Program Bantuan Siswa Miskin (BSM) adalah bantuan yang diberikan kepada siswa dari keluarga kurang mampu untuk dapat melakukan kegiatan belajar di sekolah. Bantuan ini memberikan peluang bagi siswa untuk mengikuti pendidikan di level yang lebih tinggi. BSM bertujuan agar siswa dari kalangan tidak mampu dapat terus melanjutkan pendidikan di sekolah. Selain itu juga bertujuan untuk mengurangi jumlah siswa putus sekolah akibat permasalahan biaya pendidikan.

Sebanyak 12.500 siswa miskin Depok mendapatkan Bantuan Siswa Miskin (BSM) dari Kementerian Pendidikan Nasional. Penyaluran BSM tersebut melalui kantor pos terdekat. Salah satunya terlihat di Kantor PT Pos Indonesia. Cabang Depok di Jalan Kemakmuran, Sukmajaya, Depok, Rabu, 19 Juni 2013.

Manajer Pelayanan dan Penjualan PT Pos Indonesia Cabang Depok, Muhammad Sobirin menjelaskan, siswa miskin Depok yang menerima BSM terdiri dari 10.000 siswa SD dan 2.500 siswa SMP. “Dari tahun lalu sudah dapat. Pengambilan BSM dari April sampai Juli 2013. Tahun lalu sampai SMA, tahun ini siswa SMA nya tidak ada,” katanya.
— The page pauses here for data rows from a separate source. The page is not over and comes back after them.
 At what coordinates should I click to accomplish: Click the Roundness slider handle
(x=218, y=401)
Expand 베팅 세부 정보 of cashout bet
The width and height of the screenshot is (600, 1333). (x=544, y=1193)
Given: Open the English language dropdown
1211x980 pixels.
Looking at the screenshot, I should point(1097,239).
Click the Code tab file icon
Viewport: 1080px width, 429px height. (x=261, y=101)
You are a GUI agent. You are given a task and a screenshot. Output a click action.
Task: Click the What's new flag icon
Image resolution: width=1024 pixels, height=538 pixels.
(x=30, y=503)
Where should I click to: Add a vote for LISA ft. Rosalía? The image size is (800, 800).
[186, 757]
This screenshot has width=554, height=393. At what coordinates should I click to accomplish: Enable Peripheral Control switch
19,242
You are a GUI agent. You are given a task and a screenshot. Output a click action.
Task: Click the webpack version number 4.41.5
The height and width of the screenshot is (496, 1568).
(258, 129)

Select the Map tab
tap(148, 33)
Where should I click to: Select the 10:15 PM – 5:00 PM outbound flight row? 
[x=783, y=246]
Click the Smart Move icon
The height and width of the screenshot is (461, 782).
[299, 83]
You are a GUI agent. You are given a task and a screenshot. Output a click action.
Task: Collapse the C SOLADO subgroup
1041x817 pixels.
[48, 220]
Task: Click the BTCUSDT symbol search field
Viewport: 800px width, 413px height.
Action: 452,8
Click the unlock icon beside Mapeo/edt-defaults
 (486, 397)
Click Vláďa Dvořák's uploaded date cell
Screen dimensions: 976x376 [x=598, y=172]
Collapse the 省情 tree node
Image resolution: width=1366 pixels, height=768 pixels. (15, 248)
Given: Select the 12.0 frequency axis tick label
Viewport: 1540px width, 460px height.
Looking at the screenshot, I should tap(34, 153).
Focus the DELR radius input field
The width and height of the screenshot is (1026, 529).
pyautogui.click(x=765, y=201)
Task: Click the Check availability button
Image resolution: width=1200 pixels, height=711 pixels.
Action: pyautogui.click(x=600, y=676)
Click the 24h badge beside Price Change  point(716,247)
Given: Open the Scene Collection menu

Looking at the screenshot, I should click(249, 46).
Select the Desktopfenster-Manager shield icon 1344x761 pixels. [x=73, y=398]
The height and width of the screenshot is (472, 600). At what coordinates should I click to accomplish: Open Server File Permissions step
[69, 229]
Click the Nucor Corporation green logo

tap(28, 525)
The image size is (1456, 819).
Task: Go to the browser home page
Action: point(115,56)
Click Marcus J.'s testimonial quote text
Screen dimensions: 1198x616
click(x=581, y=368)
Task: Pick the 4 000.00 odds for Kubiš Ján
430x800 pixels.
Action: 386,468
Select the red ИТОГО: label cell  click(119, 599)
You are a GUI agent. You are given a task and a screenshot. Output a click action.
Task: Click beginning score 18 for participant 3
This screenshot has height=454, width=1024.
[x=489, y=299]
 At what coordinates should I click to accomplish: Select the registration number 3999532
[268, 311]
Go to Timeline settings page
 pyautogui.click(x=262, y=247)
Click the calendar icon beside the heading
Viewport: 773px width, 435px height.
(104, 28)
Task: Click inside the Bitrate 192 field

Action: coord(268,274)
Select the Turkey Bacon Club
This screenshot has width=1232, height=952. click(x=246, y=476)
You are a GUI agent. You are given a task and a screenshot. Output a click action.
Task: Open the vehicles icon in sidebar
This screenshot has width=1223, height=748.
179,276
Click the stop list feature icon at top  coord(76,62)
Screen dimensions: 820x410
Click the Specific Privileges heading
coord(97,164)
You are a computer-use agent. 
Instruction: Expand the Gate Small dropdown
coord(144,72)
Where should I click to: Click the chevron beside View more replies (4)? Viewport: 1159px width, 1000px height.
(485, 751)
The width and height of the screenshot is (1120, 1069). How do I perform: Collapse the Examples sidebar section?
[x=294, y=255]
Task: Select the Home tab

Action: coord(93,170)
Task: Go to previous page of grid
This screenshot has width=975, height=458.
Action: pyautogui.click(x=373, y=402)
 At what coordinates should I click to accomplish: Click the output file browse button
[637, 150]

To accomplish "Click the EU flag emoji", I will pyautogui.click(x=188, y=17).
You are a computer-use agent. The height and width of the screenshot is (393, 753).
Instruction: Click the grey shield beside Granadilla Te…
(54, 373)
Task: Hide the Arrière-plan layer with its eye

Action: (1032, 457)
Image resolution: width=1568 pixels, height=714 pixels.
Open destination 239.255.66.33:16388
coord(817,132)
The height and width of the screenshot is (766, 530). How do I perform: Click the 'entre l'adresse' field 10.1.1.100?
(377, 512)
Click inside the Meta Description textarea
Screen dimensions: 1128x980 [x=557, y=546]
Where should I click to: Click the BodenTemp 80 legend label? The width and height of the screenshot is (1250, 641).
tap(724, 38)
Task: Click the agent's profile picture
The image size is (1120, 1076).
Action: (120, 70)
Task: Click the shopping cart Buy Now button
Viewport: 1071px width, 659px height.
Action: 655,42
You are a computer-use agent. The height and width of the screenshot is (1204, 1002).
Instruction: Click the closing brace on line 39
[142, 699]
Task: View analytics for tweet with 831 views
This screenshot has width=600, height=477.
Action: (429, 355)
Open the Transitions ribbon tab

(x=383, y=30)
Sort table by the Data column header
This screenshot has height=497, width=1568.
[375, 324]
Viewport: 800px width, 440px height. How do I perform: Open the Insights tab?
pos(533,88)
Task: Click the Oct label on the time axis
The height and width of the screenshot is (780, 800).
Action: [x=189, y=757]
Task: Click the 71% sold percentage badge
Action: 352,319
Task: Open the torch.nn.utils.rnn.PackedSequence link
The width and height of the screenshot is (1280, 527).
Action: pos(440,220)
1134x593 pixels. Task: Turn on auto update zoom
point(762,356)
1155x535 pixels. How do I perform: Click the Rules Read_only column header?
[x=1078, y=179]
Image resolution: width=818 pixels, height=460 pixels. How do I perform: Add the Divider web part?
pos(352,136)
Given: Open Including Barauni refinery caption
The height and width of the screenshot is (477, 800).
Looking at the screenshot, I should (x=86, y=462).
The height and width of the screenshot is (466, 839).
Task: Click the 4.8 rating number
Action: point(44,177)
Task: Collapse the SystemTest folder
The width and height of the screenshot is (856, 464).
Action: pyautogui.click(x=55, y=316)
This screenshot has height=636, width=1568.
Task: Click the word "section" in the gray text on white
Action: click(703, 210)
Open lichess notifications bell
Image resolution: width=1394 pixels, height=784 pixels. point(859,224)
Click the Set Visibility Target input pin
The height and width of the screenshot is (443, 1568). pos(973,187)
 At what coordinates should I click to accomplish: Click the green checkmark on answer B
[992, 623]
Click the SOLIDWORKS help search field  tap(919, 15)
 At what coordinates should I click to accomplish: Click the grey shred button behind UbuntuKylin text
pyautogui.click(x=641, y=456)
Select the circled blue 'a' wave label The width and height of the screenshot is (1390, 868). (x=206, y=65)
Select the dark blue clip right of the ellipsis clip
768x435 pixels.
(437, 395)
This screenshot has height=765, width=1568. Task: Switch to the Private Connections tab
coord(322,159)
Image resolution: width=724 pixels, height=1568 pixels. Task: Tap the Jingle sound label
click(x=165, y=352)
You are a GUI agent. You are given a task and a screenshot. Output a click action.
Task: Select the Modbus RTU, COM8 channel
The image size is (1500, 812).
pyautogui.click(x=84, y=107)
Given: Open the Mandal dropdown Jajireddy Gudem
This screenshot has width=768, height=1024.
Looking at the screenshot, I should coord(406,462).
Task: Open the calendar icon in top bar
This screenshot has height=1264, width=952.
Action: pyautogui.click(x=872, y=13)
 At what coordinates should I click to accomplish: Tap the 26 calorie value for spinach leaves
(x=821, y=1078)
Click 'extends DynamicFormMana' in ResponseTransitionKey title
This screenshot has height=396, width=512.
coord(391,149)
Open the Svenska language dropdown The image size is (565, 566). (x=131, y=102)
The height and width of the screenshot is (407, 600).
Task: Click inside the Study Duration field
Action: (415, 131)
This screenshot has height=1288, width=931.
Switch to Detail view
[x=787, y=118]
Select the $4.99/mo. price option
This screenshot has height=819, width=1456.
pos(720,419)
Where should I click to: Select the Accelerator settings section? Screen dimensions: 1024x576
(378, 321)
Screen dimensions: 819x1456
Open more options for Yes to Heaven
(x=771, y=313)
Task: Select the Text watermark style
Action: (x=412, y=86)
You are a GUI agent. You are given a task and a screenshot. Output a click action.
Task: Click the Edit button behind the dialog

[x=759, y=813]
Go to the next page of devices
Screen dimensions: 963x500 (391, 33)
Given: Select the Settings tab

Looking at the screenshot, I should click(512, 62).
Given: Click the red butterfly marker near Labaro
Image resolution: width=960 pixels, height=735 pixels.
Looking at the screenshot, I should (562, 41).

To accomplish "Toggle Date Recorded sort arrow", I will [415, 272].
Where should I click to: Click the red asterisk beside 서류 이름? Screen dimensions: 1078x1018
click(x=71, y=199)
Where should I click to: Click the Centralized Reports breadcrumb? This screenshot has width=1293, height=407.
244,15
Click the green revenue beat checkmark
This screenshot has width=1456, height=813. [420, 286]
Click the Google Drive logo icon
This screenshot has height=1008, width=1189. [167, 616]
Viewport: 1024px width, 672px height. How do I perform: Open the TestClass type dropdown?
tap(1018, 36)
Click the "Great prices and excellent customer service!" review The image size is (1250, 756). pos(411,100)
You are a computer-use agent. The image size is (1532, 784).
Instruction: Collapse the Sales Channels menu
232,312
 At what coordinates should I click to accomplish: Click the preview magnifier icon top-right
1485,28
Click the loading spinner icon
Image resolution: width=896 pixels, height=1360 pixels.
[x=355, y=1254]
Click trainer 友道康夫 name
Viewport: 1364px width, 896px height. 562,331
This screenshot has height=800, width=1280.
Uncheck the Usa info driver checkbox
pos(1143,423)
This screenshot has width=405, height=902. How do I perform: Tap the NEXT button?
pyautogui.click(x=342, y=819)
Sementara itu, Sarmili Sekretaris RT01/02, Cipayung Jaya, Cipayung, Depok berterimakasih atas bantuan BSM terhadap anaknya M Fadilah siswa kelas 5 SDN Cipayung 2. Jumlahnya Rp 360.000.

“Alhamdulillah bisa beli buku, seragam, dan keperluan sekolah. Apalagi BBM mau naik. Waduh..pusing,” ujarnya.

Sarmili menyatakan bahwa persyaratan untuk mendapatkan BSM adalah identitas peserta didik, nilai raport, kartu keluarga, surat keterangan tidak mampu, dan surat keterangan siswa. Dikatakan Sarmili, pendataan untuk mendapatkan BSM itu dimulai sebelum April 2013. Di tempat ada tiga warganya juga yang mendapatkan BSM. Ketiga warga itu tergolong miskin karena pendapatannya tidak menentu.